You are viewing a plain text version of this content. The canonical link for it is here.

Posted to ojb-user@db.apache.org by John M <in...@yahoo.com> on 2003/06/27 23:57:23 UTC

question about performance - cache, pre-fetch, other

I'm using rc4 from cvs with the PB kernel only. 
During testing of a piece of the application I had
some pretty serious performance problems as a whole
lot of data is being read at once.  Most of the object
model I have has auto-retrieve on and everything is
proxied via interfaces.  

The first pass at the code had no optimization, so
running through a list of, say, 1000 objects
potentially caused 1000 * 3 single queries as
referenced objects were forced to load by accessing
the proxy.  Obviously not good.  One way to fix this
perhaps is to have the global cache and just hope that
all the objects are in there when references are
resolved so it's faster.  

What seems to be the OJB way is to use the prefetched
relationships in a Query.  However, this didn't seem
to work great for my problem for a couple of reasons. 
One is that it selects with an IN clause, which is
limited in size.  So really for a lot of results you
may have several queries.   I also don't know how fast
mySQL can be expected to return a query when you pass
it 100 ids in an IN list, either.  A big one, however,
is that you can only prefetch one reference deep as
far as I can tell.  So if you have A->B->C, you can 
prefetch B when querying on A, but you can't get C.

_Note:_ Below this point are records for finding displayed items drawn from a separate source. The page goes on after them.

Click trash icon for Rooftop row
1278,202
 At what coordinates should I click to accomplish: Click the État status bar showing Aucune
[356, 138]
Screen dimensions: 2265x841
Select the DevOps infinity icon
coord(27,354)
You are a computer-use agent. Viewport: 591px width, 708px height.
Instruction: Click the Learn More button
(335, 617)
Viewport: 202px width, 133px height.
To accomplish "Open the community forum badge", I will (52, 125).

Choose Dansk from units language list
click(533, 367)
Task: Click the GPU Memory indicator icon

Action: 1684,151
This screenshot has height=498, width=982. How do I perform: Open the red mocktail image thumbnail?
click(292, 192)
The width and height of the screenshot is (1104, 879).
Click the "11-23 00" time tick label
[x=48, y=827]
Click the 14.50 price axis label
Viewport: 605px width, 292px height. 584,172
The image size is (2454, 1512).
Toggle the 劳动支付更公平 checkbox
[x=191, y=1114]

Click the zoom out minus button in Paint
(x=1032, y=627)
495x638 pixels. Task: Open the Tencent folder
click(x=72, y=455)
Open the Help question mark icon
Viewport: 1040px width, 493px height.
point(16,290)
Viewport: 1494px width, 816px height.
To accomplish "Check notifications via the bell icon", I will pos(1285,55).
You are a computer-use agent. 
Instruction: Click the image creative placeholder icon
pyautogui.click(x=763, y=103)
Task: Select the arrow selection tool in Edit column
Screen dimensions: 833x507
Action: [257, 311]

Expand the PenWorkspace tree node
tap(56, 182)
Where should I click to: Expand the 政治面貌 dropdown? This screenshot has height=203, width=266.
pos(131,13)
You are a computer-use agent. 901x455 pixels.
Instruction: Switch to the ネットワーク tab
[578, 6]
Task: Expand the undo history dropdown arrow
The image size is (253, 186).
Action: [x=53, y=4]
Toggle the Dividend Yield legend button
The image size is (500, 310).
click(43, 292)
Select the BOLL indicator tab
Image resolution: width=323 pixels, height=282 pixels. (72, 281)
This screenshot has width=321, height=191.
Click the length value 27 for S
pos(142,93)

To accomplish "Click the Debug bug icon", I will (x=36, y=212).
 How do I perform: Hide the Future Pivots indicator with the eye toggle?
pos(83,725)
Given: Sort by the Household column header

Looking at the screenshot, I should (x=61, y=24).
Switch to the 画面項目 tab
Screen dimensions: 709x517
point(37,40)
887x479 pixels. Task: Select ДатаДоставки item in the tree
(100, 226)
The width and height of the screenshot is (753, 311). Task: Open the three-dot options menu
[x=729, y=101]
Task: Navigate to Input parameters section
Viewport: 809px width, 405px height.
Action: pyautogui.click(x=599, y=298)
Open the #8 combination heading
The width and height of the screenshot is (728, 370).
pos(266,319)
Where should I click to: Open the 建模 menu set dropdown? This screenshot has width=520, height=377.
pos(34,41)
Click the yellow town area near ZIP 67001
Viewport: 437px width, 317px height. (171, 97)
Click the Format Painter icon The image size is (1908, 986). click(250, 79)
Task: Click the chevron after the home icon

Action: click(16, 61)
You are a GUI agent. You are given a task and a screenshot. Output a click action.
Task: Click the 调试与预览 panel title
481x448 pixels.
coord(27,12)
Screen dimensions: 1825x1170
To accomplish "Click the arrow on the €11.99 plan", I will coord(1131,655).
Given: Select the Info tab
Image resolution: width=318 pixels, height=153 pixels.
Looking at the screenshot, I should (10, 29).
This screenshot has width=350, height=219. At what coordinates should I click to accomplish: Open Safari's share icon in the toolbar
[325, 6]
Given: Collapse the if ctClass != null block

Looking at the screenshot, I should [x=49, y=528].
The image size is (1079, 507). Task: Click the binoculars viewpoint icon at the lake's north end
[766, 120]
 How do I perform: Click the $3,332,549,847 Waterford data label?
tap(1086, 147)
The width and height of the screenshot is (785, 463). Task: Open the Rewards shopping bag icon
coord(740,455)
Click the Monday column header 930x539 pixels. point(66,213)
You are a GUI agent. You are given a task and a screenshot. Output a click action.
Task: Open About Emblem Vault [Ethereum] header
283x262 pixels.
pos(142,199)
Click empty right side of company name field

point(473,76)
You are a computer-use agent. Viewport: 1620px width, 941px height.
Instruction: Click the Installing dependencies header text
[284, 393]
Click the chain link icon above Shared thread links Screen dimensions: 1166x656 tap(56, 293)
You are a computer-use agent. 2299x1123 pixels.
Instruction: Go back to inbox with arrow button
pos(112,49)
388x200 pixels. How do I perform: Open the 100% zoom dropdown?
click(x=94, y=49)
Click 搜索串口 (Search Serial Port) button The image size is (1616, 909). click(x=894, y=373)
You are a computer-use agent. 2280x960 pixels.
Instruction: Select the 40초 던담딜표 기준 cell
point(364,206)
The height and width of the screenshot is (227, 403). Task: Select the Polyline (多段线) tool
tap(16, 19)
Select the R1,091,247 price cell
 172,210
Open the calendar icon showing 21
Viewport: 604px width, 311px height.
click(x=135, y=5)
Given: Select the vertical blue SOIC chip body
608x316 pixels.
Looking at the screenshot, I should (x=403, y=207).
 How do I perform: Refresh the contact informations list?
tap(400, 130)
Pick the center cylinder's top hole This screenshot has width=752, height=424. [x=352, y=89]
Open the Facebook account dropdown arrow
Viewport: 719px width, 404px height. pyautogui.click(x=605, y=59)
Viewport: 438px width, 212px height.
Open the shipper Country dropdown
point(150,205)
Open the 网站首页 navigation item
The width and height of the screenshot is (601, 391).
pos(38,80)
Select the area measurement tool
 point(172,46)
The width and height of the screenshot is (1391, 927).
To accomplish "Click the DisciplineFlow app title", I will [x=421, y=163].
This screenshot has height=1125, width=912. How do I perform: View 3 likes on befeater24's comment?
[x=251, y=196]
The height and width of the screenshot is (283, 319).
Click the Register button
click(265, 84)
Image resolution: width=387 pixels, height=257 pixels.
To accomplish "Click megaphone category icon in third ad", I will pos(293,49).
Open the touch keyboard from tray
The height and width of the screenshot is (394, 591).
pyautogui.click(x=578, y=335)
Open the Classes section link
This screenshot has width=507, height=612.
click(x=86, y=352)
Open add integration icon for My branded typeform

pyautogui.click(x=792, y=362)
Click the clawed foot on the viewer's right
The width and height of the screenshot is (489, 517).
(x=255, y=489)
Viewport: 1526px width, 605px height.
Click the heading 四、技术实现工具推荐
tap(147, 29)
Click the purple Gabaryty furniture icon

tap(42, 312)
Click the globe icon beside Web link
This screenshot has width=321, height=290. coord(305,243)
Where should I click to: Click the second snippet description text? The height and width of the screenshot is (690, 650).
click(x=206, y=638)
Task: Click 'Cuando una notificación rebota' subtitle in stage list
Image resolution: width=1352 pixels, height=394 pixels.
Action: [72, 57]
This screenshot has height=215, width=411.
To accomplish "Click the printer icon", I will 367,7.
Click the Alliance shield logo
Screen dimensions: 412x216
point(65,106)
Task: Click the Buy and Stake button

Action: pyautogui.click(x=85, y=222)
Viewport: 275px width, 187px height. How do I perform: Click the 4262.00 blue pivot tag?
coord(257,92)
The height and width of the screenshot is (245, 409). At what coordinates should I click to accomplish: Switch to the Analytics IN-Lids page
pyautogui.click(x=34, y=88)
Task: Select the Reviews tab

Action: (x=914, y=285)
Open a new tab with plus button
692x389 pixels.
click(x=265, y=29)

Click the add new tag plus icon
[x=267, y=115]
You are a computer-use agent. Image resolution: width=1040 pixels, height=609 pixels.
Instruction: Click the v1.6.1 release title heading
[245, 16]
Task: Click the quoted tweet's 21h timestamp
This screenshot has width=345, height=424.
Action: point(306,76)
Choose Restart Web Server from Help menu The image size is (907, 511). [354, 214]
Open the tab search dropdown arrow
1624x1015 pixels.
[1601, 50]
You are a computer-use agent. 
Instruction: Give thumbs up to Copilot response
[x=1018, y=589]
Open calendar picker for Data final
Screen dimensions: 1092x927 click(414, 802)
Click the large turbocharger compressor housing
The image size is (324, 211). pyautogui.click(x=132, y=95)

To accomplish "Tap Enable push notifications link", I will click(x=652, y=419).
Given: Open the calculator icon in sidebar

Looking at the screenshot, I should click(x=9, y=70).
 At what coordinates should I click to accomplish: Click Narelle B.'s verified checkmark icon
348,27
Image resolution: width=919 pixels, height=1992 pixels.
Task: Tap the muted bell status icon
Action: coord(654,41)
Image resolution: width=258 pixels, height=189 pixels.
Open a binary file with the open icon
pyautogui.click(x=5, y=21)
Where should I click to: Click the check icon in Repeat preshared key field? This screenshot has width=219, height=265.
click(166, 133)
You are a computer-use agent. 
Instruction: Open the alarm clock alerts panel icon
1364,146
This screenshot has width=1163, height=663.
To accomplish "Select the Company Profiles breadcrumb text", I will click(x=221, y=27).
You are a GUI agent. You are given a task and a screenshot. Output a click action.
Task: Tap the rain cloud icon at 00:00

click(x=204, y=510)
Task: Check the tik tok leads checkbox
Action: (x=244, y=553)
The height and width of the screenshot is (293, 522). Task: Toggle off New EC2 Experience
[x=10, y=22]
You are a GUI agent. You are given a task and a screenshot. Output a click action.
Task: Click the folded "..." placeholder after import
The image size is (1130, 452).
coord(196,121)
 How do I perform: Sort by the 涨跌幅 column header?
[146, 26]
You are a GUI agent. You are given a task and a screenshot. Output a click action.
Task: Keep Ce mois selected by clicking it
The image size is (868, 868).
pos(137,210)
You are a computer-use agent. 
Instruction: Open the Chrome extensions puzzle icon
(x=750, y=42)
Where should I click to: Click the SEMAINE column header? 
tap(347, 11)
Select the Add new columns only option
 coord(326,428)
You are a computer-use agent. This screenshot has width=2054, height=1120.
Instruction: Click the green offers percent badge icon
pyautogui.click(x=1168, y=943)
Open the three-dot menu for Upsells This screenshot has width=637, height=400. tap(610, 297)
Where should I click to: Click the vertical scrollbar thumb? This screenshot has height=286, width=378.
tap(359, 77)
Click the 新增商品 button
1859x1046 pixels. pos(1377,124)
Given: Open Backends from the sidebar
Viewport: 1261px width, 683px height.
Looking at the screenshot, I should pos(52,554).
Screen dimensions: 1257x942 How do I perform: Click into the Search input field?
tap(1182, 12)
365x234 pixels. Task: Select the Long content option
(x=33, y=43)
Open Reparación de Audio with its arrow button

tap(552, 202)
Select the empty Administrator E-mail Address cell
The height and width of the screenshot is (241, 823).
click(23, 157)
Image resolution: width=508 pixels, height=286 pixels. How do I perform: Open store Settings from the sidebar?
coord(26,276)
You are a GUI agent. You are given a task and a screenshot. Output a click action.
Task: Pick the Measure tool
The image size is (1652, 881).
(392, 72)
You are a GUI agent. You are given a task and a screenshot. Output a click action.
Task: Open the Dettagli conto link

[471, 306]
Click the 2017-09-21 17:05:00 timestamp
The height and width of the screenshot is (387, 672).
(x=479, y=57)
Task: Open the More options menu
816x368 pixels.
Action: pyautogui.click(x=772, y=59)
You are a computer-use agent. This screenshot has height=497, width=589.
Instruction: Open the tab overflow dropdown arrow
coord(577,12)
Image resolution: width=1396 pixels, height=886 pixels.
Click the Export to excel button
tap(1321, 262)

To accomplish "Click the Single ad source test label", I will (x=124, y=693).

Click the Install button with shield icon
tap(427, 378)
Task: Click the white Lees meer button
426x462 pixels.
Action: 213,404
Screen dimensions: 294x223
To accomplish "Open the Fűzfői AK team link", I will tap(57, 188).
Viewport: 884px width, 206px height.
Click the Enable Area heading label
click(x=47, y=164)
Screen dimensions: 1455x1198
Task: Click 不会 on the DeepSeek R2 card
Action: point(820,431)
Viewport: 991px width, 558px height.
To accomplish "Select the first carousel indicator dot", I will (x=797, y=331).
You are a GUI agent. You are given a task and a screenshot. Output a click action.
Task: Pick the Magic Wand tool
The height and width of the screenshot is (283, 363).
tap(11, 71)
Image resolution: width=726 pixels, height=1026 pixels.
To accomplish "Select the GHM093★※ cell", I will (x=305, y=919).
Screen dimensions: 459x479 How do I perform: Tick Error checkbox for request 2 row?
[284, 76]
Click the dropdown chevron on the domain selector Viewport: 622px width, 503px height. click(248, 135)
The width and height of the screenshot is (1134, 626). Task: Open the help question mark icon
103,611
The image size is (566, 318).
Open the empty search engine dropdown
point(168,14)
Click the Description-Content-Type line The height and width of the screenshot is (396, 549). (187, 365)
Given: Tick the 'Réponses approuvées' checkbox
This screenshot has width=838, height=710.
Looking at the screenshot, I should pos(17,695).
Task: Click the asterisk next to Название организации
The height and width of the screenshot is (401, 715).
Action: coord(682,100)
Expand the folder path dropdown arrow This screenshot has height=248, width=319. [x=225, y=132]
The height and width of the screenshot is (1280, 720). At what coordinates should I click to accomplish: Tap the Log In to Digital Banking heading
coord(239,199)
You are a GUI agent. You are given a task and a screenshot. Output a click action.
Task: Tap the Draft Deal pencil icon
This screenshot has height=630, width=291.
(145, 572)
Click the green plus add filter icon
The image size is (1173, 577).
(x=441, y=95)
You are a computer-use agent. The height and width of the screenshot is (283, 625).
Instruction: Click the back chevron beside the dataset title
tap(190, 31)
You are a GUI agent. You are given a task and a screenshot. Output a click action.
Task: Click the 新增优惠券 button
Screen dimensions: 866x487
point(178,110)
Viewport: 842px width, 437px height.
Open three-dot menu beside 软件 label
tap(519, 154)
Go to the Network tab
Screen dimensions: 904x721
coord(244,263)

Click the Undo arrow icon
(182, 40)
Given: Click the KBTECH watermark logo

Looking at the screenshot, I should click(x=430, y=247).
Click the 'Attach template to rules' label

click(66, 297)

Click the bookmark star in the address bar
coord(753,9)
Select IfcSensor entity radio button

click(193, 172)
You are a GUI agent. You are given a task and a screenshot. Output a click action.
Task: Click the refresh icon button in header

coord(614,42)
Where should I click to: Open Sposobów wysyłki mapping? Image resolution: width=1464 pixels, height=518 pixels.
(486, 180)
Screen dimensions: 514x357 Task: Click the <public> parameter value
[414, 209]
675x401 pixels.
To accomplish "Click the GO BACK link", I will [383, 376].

My solution was to change OJB to allow the following:
select the fields from all the tables (objects) you
want loaded and retrieve the data in one query,
building the objects from there.  My question is this:
 Does this sound valid and useful, or am I missing
something or totally off my rocker?  For the way we
are using OJB this seems to fit the bill perfectly
when used appropriately.

Here's how I changed OJB to support this:
  Added a query type that holds the reference names to
get (and allows OJB to know you want to do it that
way)
  In SqlSelectStatement it appends all the columns
from each table specified.  This is a little different
that what normally happens in that fields from
ClassDescriptor.getFieldDescriptors are used directly
instead of getFieldDescriptorsForMultiMappedTable
because the order is important.  This is the part most
likely to screw something up, but we don't use fancy
mapping.
  Changed SqlQueryStatement to forcibly add table
aliases for the desired join tables in case they
weren't specified in the Criteria.
  Modified RsIterator, RowReader, and
RowReaderDefaultImpl to allow reading of a row into an
object given an offset and FieldDescriptor array. 
This should be a little faster anyway as it reads
based on the index instead of name, but being able to
use the offset is the most important thing.
  Modified RsIterator to read and cache the extra
objects from the joins as it iterates through the main
object list.  These are read before the main object so
the references in the main object resolve to the
cached objects.

I just submitted a couple of other patches to the dev
list that I found while looking at this stuff, but
they seemed more generic and thus could stand alone. 
I can submit patches for these changes if anyone wants
to see them.  Hopefully this or something like it will
be worked into OJB so I don't have to keep track of
these changes!

Thanks,
John Marshall
Connectria

__________________________________
Do you Yahoo!?
SBC Yahoo! DSL - Now only $29.95 per month!
http://sbc.yahoo.com

Re: question about performance - cache, pre-fetch, other

Posted by Thomas Mahler <th...@web.de>.

Hi Michael,

Michael Mogley wrote:
> I've been aware of this aspect of Ojb for a while and have always
> wondered why it chose not to implement the join solution to batch-reads.
> The join, as John points out, in addition to guaranteeing reconstruction
> of the object graph in one read, also handles cases of multiple
> indirection.  This is the approach taken by major vendors in the past
> such as Toplink, and is also how I handled it in my own layer.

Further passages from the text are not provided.